The Data Administration Newsletter (TDAN.com)
THE DENORMALIZATION
SURVIVAL GUIDE - PART 1
Steve Hoberman - Steve
Hoberman & Associates, LLC
This the first of two articles on the Denormalization Survival Guide, adapted from Chapter 8 of Steve Hoberman's book, the Data Modeler's Workbench (Order this book through Amazon.com Today!). This first article focuses on the dangers of denormalization and introduces the Denormalization Survival Guide, which is a question-and-answer approach to applying denormalization to our data models. The second article will discuss the questions and answers that comprise this guide when modeling a data mart.

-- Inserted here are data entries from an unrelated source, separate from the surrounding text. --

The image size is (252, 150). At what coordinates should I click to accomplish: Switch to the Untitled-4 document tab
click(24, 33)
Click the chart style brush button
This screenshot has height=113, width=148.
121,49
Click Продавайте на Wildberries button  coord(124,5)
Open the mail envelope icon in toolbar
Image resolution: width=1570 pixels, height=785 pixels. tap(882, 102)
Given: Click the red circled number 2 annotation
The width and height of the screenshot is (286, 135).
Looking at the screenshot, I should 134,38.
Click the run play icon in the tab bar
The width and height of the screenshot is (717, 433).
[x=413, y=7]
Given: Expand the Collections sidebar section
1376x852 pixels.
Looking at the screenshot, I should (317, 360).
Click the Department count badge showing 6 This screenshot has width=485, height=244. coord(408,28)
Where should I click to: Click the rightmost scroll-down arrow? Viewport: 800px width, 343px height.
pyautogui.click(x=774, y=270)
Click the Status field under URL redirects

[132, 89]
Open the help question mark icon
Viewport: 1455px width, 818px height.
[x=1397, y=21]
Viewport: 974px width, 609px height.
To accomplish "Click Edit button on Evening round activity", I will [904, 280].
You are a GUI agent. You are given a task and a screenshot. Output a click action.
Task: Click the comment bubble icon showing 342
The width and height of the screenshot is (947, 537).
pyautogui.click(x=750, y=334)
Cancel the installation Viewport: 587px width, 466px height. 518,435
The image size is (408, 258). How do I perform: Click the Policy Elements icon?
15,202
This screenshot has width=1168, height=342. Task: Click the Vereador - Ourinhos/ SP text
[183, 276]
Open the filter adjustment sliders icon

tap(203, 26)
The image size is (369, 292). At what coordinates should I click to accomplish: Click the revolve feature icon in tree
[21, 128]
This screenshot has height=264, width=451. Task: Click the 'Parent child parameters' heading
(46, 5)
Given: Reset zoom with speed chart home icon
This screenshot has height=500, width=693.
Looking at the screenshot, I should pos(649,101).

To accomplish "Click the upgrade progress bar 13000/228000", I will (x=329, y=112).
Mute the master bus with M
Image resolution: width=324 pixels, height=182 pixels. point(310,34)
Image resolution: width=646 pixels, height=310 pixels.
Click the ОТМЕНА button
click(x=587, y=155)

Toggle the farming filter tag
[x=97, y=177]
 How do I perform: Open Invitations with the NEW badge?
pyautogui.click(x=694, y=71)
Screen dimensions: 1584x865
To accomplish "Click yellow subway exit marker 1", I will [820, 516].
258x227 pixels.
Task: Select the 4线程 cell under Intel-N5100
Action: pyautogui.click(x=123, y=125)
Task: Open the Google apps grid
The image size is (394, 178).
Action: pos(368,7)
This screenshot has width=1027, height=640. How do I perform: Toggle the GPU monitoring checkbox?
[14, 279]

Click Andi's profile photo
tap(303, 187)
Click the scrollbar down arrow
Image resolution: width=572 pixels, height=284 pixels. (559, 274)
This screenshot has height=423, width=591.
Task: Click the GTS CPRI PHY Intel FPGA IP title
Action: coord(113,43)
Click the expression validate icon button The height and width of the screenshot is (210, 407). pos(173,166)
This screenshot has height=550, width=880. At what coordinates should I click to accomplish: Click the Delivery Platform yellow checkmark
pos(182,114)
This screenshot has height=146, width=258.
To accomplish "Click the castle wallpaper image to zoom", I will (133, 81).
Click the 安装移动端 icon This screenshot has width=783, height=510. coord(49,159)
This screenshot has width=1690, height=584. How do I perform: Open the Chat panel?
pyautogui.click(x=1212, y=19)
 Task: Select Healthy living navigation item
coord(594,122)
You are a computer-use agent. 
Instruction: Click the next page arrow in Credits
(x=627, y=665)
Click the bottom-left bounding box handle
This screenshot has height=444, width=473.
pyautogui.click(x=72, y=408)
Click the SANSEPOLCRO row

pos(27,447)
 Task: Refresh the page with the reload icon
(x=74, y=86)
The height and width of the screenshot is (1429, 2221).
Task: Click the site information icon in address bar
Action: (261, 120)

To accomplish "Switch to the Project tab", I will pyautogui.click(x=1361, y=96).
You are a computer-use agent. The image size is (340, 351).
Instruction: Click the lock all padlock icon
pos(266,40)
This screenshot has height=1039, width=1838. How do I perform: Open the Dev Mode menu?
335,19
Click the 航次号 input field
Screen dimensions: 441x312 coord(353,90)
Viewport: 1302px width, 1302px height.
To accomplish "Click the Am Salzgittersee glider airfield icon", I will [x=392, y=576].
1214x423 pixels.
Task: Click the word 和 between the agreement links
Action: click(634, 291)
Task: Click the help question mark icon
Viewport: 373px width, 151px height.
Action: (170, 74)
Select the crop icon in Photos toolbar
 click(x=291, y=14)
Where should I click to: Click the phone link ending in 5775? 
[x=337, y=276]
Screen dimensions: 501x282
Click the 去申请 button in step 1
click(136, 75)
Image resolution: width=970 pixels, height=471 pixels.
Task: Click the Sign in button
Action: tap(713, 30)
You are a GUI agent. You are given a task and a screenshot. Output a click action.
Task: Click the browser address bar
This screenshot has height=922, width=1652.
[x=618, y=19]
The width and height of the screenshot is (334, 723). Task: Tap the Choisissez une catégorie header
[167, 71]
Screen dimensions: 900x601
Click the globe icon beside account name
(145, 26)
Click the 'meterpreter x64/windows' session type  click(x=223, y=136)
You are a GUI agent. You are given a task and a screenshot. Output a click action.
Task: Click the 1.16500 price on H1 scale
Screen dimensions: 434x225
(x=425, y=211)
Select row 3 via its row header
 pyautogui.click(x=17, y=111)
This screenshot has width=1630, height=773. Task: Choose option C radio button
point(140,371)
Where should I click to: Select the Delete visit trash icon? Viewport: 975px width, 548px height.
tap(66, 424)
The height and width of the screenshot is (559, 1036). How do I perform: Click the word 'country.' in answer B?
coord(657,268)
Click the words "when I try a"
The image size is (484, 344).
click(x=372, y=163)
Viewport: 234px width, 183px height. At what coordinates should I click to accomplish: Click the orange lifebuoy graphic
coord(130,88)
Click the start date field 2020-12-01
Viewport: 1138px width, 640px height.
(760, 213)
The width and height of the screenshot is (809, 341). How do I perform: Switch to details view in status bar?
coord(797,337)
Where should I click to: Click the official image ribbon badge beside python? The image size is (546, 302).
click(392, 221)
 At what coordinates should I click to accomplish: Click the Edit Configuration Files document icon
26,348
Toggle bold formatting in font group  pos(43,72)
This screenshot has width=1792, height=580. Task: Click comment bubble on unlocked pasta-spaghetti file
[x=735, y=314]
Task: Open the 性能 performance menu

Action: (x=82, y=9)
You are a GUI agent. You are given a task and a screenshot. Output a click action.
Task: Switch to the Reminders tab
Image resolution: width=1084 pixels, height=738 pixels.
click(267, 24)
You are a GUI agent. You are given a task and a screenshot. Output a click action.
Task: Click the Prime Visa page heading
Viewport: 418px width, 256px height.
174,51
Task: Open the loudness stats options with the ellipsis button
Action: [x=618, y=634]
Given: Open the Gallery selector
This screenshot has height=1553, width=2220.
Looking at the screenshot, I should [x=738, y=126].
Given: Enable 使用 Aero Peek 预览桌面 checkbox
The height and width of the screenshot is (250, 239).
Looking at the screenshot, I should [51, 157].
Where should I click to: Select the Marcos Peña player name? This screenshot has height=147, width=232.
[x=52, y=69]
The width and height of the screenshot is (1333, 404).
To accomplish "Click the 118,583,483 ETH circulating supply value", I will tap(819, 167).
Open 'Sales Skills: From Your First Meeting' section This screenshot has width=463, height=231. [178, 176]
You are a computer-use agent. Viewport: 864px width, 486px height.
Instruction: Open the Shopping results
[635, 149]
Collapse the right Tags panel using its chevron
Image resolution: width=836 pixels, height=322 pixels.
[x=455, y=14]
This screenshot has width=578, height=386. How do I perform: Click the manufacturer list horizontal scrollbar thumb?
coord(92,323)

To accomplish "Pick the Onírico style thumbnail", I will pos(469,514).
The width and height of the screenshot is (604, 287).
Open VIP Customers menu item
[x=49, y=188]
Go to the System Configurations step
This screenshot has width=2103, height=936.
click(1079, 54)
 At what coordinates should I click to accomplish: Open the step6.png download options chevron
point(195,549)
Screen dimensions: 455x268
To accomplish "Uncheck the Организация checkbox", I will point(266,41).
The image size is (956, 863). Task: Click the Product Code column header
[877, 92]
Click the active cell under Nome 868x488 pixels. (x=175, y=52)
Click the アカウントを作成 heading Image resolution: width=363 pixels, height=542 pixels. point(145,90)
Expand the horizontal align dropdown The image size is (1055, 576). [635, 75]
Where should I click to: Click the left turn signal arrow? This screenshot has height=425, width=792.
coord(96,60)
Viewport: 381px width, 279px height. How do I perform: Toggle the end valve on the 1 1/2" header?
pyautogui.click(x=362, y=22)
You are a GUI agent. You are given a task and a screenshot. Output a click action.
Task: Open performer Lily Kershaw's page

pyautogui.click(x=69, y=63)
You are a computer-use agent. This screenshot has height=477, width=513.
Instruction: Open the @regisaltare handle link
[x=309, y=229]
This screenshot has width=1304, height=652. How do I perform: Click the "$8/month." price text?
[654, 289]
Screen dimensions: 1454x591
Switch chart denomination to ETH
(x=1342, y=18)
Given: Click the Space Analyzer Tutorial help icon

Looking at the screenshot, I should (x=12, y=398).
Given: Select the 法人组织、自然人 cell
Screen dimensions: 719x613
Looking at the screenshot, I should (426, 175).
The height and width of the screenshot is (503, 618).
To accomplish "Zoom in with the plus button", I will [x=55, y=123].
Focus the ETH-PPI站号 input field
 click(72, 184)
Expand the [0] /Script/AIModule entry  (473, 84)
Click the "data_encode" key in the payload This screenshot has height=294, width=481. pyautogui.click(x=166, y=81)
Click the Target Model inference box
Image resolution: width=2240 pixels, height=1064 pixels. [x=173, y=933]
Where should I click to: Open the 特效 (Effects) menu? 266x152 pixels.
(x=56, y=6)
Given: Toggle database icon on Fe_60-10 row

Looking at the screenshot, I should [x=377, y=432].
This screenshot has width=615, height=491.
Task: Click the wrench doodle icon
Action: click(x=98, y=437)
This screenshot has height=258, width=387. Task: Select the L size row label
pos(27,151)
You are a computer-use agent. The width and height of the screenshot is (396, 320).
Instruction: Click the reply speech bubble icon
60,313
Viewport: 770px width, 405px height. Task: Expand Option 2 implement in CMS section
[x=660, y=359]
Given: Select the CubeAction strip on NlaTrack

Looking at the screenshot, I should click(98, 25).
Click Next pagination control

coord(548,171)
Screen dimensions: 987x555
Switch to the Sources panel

In her book entitled, Handbook of Relational
Database Design, Barbara von Halle has a great definition for
denormalization: “Denormalization is the process whereby, after defining a
stable, fully normalized data structure, you selectively introduce duplicate
data to facilitate specific performance requirements.” Denormalization is
the process of combining data elements from different entities. By doing so, we
lose the benefits of normalization and, therefore, reintroduce redundancy into
the design. This extra redundancy can help improve retrieval time performance.
Reducing retrieval time is the primary reason for denormalizing.
My favorite word in von Halle's definition is “selectively”.
We have to be very careful and selective where we introduce denormalization
because it can come with a huge price even though it can decrease retrieval
time. The price for denormalizing can take the form of these bleak situations:
Update, delete, and insert performance can suffer.
When we repeat a data element in two or more tables, we can usually retrieve
the values within this data element much more quickly. However, if we have to
change the value in this data element, we need to change it in every table
where it resides. If Bob Jones appears in five different tables, and Bob would
prefer to be called “Robert”, we will need to change “Bob Jones” to “Robert
Jones” in all five tables, which takes longer than making this change to just
one table. | |
Sometimes even read
performance can suffer.
We denormalize to increase read or retrieval performance. Yet if too many data
elements are denormalized into a single entity, each record length can get
very large and there is the potential that a single record might span a
database block size, which is the length of contiguous memory defined within
the database. If a record is longer than a block size, it could mean that
retrieval time will take much longer because now some of the information the
user requests will be in one block, and the rest of the information could be
in a different part of the disk, taking significantly more time to retrieve.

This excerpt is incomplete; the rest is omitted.